Raquel Burgoa Pinilla
Raquel Burgoa Pinilla (1916-2013)

Me confieso: soy egoísta. Creí que nunca te ibas a ir, que siempre ibas a estar ahí. Llegué a cometer la imprudencia de pensar que vivirías por siempre. Soy egoísta… pese a que desde pequeño me enseñaste que no debía serlo. Soy egoísta… pese a que la vida me ha enseñado a ceder y compartir. Soy egoísta… y ahora me da vergüenza decirlo.

Porque te ofreciste a los demás. Porque compartiste tu sabiduría y cariño con todos. Porque siempre nos enseñaste, nos guiaste y diste el ejemplo. Fuiste nuestro molde, nuestra guía y, cada uno en su estilo y matiz, interpreta tu forma de ser frente a nuestros amigos, colegas y familiares.

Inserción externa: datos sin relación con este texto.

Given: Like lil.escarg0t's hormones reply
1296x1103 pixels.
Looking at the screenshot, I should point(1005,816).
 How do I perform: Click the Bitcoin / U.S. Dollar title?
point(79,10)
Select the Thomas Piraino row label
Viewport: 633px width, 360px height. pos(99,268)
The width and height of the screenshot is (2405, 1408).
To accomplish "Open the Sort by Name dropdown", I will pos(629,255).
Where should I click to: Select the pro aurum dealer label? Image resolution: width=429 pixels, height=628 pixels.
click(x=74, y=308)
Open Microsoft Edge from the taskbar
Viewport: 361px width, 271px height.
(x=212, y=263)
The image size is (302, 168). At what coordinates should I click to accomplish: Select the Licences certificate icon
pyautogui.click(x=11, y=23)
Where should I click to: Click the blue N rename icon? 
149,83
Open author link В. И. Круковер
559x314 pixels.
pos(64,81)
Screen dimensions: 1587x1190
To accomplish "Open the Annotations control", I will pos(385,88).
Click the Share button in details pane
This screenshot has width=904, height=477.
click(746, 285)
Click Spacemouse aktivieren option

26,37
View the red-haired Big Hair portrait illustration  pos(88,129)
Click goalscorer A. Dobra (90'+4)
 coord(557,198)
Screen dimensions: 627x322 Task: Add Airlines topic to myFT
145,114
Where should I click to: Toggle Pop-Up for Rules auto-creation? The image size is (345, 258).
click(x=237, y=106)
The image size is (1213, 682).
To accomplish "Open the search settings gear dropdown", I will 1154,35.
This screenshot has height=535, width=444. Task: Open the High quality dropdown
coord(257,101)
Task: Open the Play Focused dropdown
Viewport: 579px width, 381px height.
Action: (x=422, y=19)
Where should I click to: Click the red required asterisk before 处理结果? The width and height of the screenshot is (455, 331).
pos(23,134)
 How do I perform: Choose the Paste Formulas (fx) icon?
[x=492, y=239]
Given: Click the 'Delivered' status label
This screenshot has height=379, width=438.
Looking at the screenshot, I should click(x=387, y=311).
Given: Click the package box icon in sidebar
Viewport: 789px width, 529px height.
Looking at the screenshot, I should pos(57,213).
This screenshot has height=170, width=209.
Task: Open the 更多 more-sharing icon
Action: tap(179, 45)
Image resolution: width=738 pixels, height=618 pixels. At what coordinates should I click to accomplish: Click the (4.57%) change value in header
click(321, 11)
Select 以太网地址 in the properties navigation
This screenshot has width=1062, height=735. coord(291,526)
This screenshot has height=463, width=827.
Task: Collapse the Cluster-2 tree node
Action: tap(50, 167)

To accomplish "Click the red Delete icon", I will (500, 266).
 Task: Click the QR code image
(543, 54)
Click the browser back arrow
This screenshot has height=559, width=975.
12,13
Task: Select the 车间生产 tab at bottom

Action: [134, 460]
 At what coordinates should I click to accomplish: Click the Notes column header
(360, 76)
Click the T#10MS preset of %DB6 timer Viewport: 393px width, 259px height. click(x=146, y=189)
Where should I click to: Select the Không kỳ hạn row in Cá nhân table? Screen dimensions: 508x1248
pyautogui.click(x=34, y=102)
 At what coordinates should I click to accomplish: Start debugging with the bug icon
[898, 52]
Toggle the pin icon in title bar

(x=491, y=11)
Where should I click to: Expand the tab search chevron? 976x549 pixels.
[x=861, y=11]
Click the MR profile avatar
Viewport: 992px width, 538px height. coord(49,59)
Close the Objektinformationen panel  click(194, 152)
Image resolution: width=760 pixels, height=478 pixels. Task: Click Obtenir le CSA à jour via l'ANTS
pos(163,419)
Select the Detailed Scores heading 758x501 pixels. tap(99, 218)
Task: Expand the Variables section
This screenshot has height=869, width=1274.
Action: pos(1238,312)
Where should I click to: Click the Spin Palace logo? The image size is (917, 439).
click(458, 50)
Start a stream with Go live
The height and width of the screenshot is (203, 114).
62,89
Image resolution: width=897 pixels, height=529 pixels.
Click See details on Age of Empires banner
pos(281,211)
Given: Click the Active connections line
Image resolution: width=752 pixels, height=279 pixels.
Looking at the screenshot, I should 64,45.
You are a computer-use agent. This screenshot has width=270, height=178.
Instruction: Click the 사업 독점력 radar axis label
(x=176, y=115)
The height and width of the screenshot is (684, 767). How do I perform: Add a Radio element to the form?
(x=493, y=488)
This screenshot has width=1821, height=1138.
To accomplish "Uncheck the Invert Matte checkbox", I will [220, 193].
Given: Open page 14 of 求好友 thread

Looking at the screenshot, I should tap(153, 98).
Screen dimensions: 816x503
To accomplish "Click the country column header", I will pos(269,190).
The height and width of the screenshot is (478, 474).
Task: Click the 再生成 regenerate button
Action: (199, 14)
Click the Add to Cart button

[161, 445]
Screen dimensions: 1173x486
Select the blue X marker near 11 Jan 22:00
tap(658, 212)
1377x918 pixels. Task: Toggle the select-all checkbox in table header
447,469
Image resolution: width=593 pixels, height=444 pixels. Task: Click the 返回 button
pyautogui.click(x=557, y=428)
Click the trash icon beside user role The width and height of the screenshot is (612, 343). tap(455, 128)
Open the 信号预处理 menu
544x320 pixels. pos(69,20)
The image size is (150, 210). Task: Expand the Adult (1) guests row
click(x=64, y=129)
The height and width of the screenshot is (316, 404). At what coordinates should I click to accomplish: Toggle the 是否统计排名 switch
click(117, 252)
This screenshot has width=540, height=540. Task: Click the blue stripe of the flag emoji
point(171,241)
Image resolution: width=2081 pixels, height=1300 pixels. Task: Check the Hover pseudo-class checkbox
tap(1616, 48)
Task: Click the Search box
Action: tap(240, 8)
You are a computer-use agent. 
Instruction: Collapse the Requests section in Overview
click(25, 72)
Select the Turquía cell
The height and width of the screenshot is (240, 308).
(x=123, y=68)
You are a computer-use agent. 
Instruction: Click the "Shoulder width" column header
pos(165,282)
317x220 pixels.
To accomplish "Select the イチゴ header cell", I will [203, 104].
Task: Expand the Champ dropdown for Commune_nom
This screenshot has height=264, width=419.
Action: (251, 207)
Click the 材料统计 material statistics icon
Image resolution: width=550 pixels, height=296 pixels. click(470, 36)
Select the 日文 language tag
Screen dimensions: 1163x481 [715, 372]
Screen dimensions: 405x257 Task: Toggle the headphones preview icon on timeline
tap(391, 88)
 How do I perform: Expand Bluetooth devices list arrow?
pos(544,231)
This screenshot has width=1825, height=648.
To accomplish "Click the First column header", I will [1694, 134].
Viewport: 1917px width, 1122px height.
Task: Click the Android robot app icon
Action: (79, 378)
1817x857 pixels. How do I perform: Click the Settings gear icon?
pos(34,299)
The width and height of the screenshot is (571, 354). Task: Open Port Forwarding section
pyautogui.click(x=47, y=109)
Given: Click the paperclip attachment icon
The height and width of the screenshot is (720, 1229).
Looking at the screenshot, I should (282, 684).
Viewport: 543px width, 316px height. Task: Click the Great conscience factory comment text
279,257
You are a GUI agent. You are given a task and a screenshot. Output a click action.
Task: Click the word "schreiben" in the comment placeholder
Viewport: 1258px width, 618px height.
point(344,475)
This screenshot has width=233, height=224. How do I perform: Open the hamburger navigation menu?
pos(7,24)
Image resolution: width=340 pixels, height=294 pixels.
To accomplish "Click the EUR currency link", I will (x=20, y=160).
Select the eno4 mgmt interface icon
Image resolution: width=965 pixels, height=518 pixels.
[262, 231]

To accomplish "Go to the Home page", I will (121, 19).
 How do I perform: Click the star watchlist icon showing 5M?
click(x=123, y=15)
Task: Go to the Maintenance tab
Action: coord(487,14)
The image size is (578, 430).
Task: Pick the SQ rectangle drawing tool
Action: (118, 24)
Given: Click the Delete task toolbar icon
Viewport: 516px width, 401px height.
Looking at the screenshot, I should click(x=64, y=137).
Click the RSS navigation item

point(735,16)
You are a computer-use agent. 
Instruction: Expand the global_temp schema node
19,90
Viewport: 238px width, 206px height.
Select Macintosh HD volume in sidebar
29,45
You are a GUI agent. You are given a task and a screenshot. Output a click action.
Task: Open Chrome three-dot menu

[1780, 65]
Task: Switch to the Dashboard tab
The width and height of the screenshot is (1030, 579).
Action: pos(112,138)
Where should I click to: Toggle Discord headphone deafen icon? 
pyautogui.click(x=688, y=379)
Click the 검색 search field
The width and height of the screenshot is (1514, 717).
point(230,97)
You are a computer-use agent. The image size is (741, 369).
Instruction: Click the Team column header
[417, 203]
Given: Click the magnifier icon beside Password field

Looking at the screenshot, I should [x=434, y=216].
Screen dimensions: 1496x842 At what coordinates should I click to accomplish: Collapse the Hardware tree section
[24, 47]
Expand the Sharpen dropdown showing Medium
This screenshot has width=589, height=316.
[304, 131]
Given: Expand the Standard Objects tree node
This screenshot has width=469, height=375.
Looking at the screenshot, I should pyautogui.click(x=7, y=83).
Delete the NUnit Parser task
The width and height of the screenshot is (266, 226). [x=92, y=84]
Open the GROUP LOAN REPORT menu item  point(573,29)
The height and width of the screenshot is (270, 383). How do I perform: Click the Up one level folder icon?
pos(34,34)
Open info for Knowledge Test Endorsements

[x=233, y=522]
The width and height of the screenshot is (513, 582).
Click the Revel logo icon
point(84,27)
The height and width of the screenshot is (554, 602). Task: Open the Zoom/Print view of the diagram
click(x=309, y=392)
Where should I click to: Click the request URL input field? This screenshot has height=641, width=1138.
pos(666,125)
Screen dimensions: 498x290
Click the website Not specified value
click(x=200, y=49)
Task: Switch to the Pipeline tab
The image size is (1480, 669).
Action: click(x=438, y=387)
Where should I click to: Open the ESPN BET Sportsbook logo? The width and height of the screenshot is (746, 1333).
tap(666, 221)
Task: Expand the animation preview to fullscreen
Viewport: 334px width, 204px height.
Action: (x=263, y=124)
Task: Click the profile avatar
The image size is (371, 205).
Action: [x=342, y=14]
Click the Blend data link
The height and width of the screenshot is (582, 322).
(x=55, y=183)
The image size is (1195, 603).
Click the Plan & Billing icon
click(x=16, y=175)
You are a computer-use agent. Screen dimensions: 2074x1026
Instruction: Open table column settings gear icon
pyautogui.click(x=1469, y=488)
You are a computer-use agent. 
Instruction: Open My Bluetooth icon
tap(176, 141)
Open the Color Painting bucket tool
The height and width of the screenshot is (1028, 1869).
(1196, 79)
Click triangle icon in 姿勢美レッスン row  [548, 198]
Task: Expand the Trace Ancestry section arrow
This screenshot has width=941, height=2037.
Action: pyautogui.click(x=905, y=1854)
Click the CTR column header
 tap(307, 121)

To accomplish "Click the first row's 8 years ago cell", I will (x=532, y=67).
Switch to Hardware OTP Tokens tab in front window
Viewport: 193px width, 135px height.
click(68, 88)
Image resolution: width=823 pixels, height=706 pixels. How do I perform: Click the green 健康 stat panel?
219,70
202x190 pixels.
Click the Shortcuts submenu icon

La verdad es que no te fuiste… te tomaste todo el tiempo necesario para repartir tus dones y talentos entre nosotros. Tu cuerpo descansa, pero tu espíritu vivirá cada vez que preparemos una de tus recetas, cada vez que nos acordemos de tus anécdotas, cada vez que recemos el Rosario… en fin, cada vez que te manifiestes a través de nosotros.

Familiares, amigos, hermanos… tenemos un ángel guardián más. Regocígense, porque Raquel nos cuida desde el Cielo.

– Dedicado con eterno amor y eterna gratitud a mi abuelita Raquel Euralia Burgoa Pinilla (6 de noviembre de 1916 – 18 de abril de 2013)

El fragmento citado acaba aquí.